▸ **PROBLEM DESCRIPTION**: Please name the network that the feature extraction text uses to extract features from the point cloud.

For multi-view images, $ℐ={\left\{{ℐ}_i\in {ℝ}^{3\times H\times W}\right\}}_{i=1}^n$, where $H$, $W$, and $n$ are the height, width, and the number of views of the image, respectively. We follow previous work [7,10,13,15,16] using ResNet [40] or VoVNet [41] for feature extraction and use FPN [42] to output multi-scale features, denoted as ${ℱ}_{Cam}^i={\left\{{ℱ}_{Cam}^{ij}\in {ℝ}^{C\times H_j\times W_j}\right\}}_{j=1}^m$ for the $i$-th image view with $m$ scales, where $C$ is the channel size of the feature, and $H_j$ and $W_j$ denote the height and width of the $j$-th scale features, respectively.

For the point cloud, we use VoxelNet [29] for feature extraction, and we follow FUTR3D [15] to output multi-scale voxel features by using FPN [42]. It should be noted that the point cloud features extracted in our method are represented in 3D space instead of being projected into BEV space [13,15], and the point cloud features can be denoted as ${ℱ}_L={\left\{{ℱ}_L^j\in {ℝ}^{C\times X_j\times Y_j\times Z_j}\right\}}_{j=1}^m$, where $X_j$, $Y_j$, and $Z_j$ are the sizes of the 3D voxel feature.

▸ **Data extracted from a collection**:

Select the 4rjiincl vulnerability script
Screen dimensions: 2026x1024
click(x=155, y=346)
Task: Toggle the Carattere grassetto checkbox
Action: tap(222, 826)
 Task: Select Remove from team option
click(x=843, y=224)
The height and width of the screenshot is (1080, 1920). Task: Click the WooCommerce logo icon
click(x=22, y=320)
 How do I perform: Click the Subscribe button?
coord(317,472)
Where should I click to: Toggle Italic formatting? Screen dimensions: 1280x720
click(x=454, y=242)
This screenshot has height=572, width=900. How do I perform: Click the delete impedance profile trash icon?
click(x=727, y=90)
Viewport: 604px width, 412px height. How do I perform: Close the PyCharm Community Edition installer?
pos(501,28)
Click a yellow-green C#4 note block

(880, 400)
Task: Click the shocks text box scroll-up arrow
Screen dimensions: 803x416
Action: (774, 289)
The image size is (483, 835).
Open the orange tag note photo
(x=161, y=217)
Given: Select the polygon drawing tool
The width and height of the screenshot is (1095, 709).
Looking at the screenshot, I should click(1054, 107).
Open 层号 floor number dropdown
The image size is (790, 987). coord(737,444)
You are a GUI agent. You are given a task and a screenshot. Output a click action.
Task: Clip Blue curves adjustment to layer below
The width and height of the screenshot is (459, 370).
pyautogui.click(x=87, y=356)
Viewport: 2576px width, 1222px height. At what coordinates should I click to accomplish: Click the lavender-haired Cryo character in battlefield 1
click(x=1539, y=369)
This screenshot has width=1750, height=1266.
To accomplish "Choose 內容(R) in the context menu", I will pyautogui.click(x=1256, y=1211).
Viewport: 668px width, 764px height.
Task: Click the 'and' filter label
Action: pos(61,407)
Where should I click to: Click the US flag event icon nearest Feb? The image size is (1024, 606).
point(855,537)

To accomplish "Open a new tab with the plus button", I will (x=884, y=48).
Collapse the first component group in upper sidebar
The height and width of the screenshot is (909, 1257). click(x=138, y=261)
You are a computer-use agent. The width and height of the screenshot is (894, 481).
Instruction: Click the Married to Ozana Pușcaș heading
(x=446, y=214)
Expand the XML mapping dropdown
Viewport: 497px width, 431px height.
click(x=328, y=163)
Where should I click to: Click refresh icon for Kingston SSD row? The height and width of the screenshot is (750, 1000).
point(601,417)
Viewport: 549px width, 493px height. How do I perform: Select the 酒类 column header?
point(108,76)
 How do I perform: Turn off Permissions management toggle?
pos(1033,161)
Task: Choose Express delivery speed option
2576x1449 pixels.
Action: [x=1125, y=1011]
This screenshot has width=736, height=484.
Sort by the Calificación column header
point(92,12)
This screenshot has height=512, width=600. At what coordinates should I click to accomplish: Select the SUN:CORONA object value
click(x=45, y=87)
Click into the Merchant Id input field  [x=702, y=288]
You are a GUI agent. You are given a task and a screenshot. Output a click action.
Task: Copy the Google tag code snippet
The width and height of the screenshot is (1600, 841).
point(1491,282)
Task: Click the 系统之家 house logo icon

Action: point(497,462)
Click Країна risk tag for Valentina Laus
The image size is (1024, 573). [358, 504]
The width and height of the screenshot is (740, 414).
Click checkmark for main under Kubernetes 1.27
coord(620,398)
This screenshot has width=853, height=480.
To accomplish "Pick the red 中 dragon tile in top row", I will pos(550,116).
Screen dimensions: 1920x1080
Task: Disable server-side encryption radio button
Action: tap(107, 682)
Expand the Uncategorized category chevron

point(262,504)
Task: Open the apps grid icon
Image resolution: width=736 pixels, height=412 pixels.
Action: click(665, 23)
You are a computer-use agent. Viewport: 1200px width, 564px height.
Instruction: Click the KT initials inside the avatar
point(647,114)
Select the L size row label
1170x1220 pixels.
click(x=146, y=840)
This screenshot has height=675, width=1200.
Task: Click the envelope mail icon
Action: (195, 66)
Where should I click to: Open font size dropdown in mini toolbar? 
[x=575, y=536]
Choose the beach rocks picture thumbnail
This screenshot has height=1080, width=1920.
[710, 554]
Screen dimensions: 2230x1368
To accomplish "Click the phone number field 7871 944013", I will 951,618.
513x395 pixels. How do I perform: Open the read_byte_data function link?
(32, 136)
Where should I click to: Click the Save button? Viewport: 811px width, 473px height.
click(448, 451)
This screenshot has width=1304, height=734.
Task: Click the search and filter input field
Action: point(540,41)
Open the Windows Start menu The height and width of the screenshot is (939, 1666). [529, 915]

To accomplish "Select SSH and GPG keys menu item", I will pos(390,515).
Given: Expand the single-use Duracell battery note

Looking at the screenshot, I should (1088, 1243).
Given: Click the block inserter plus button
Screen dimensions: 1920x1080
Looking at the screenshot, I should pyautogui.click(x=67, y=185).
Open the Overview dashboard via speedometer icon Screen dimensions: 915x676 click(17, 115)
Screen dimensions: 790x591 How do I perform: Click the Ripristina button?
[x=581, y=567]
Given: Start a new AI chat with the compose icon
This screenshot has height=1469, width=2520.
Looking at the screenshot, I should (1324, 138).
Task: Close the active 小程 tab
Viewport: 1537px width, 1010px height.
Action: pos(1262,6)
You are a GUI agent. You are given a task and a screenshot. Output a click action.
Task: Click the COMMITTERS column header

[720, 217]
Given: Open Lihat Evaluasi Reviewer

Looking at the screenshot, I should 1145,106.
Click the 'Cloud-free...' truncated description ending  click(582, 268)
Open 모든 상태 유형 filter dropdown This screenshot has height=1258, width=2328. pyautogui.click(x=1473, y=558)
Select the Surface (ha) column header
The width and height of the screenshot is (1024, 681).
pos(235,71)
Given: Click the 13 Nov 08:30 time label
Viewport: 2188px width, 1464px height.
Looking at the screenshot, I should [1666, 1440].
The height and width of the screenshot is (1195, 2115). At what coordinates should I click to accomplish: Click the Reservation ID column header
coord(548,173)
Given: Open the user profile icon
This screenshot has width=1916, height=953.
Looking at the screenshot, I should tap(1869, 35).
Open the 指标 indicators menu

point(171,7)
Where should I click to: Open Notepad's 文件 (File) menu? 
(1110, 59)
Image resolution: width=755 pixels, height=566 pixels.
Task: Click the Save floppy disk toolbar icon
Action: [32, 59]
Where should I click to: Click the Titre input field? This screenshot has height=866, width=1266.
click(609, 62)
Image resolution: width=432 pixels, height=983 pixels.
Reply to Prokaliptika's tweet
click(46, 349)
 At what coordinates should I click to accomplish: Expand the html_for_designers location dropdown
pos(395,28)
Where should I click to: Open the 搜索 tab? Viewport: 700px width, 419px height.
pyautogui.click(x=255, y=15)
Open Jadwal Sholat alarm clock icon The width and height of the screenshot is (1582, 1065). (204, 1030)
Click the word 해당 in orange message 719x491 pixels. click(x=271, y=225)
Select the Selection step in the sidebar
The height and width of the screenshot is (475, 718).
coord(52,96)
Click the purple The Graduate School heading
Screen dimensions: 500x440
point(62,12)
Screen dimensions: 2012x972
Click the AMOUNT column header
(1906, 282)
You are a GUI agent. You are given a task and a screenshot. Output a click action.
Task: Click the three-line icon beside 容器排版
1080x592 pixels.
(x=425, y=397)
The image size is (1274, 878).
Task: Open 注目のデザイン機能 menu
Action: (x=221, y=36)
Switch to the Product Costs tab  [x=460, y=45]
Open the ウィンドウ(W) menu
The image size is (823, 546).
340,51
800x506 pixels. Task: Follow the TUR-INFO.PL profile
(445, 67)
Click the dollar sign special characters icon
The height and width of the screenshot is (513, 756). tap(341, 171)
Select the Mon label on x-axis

▸ **ANSWER**: VoxelNet